Request
Report, copied in full, every line of the items below that contains the string "size".

Dataset records
=== Section Start ===

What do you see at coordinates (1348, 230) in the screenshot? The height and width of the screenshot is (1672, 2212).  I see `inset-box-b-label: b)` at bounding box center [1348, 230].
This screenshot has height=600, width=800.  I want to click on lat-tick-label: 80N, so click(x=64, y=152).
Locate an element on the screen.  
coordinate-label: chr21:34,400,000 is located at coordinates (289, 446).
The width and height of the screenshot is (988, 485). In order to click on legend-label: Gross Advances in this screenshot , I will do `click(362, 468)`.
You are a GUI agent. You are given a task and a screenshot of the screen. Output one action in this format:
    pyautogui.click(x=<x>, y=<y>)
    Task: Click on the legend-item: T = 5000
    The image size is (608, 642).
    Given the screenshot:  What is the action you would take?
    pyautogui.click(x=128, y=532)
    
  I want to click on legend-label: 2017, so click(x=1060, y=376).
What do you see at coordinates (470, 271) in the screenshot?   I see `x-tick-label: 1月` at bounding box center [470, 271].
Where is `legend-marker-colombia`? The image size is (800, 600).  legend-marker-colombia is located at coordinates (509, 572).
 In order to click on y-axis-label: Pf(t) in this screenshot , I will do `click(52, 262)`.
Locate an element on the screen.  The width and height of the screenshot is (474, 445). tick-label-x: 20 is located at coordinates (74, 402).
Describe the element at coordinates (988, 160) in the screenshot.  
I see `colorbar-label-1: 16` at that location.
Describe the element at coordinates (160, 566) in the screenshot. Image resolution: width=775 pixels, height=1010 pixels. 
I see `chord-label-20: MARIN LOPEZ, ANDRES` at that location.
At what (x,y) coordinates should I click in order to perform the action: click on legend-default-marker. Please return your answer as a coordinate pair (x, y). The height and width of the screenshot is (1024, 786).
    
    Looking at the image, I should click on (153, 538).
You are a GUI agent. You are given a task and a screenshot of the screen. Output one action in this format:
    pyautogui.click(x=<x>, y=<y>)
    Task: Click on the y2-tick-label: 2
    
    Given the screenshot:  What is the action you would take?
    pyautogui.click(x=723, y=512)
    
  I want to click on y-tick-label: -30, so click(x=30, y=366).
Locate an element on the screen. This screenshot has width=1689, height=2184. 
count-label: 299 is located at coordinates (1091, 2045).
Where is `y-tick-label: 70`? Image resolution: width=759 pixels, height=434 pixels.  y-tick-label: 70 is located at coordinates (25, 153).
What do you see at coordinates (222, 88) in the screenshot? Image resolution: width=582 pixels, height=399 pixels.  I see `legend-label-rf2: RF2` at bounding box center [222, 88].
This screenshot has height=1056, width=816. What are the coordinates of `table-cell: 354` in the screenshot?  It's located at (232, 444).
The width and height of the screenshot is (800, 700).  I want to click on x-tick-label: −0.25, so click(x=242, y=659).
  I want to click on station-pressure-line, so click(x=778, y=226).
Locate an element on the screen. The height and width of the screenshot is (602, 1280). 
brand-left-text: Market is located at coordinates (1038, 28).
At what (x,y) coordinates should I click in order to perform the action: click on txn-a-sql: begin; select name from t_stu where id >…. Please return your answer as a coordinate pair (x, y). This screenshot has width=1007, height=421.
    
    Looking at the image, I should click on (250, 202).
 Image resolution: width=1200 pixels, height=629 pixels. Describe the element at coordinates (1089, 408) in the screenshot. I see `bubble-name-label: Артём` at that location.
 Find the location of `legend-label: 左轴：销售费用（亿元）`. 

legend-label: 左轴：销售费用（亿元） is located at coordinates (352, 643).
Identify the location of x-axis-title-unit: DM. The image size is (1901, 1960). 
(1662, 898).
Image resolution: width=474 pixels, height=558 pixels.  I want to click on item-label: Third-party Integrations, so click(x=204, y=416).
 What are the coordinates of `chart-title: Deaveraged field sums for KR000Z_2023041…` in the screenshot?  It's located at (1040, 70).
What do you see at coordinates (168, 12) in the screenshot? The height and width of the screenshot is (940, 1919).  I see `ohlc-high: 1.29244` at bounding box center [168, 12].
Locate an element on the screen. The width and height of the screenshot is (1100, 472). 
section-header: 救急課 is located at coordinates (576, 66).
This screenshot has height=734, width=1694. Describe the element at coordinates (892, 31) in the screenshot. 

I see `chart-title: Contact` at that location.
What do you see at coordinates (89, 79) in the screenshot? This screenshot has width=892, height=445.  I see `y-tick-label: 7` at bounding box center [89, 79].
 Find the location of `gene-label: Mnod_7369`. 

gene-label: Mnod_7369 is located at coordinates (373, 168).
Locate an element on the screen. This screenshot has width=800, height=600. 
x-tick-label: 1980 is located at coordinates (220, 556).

=== Section End ===

Response for this exercise
    The image size is (608, 642).
Where is `legend-marker-colombia`? The image size is (800, 600).  legend-marker-colombia is located at coordinates (509, 572).
Identify the location of x-axis-title-unit: DM. The image size is (1901, 1960). 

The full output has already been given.